Kidney micro-organoids provide a better platform for efficient hPSC-derived kidney cell scale-up. (A) Bright-field image of standard kidney organoid at day 7+11 (left), confocal immunofluorescence image (tile scan) of entire standard organoid showing the spatial restriction of nephron structures to the edge of the organoid (middle), and magnified image of the boxed area showing a nephron within that organoid (right). (B) Bright-field image of kidney micro-organoids (left) and magnified bright-field image of the boxed area, showing a single kidney micro-organoid (middle), and confocal immunofluorescence image of kidney micro-organoids at day 7+11 (right). (C) Change in size of the organoids at different stages of development. (D) Fold change in cell number (and scalable capacity) of micro-organoids compared with standard organoid over time.

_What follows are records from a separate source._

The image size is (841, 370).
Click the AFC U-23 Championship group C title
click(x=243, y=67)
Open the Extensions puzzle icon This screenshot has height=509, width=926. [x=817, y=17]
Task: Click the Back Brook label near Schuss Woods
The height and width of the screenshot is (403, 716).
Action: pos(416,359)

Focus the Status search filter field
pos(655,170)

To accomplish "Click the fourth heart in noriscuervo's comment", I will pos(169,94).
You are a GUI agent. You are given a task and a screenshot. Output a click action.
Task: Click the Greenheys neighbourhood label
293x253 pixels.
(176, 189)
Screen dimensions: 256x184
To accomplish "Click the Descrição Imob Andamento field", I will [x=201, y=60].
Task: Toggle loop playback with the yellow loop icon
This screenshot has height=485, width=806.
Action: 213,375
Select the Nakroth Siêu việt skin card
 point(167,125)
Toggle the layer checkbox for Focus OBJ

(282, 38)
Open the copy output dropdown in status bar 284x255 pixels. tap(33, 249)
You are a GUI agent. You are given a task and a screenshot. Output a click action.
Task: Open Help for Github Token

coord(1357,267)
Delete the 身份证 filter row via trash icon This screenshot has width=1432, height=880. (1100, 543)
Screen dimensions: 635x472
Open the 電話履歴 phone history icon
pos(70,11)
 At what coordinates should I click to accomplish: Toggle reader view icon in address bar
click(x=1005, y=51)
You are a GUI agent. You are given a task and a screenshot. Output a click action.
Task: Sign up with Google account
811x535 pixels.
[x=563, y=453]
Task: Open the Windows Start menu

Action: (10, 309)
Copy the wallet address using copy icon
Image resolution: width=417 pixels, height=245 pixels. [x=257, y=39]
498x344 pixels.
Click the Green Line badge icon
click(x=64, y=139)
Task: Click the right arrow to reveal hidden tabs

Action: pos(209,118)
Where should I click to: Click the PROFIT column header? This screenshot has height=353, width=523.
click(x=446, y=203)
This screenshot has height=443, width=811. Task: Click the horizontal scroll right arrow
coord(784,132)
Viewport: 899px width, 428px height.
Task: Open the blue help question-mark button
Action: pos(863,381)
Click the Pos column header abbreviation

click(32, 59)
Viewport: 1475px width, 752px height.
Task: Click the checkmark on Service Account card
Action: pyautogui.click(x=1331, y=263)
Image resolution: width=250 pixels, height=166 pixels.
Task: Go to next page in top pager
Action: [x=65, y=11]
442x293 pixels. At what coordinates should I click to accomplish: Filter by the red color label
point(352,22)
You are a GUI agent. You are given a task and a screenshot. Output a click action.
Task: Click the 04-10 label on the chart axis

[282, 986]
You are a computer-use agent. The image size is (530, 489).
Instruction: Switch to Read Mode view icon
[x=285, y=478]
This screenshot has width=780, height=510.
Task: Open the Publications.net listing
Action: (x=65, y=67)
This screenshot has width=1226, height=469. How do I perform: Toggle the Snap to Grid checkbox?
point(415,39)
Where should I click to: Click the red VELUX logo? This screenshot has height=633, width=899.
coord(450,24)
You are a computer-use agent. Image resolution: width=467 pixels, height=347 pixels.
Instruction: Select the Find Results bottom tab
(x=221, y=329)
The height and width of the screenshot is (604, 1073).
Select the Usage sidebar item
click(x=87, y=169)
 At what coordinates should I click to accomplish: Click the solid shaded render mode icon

Scale bars: 500 µm (A, left); 200 µm (A, middle and right, B).

Fig. 5.

Extended micro-organoid culture. (A) Bright-field images of extended culture of kidney micro-organoids in suspension using hES3-SOX17 mCherry cells on day 7+18, day 7+28 and day 7+41. (B) Confocal immunofluorescence images of different nephron segments on day 7+18, day 7+30 and day 7+40. (C,C′) Confocal immunofluorescence images showing albumin (FITC) uptake at different stages of micro-organoid culture. C′ shows magnified images of the boxed areas in C above. (D) qPCR showing the fold change in gene expression for different nephron segments on day 7+5, day 7+18, day 7+30 and day 7+41 of kidney micro-organoid culture (n=3). Top, podocytes; middle, proximal tubules; bottom, distal tubules and endothelial cells. (E-H) Confocal immunofluorescence images of hES3-SOX17 mCherry micro-organoids after extended culture to day 7+41, illustrating morphological changes. Dysplastic organoids are stained for different segments of nephron and stoma (E), show proliferation within an expanding stromal population (F), and evidence of apoptotic cells (CASP3⁺) (G) and fibrotic (α-SMA) lesions (H). Scale bars: 100 µm (A); 50 µm (B,E-H); 20 µm (C); 5 µm (C′).

Fig. 6.

Adriamycin-induced toxicity in micro-organoids. (A) Confocal immunofluorescence image analysis of micro-organoids after treatment with Adriamycin (0, 2.5 and 5 µg/ml) for 24 h. Apoptotic cells were identified by TUNEL staining. (B) qPCR analysis showing dose-dependent toxicity induced by Adriamycin on kidney organoids by reduced expression for kidney marker genes (n=2). Scale bars: 50 µm.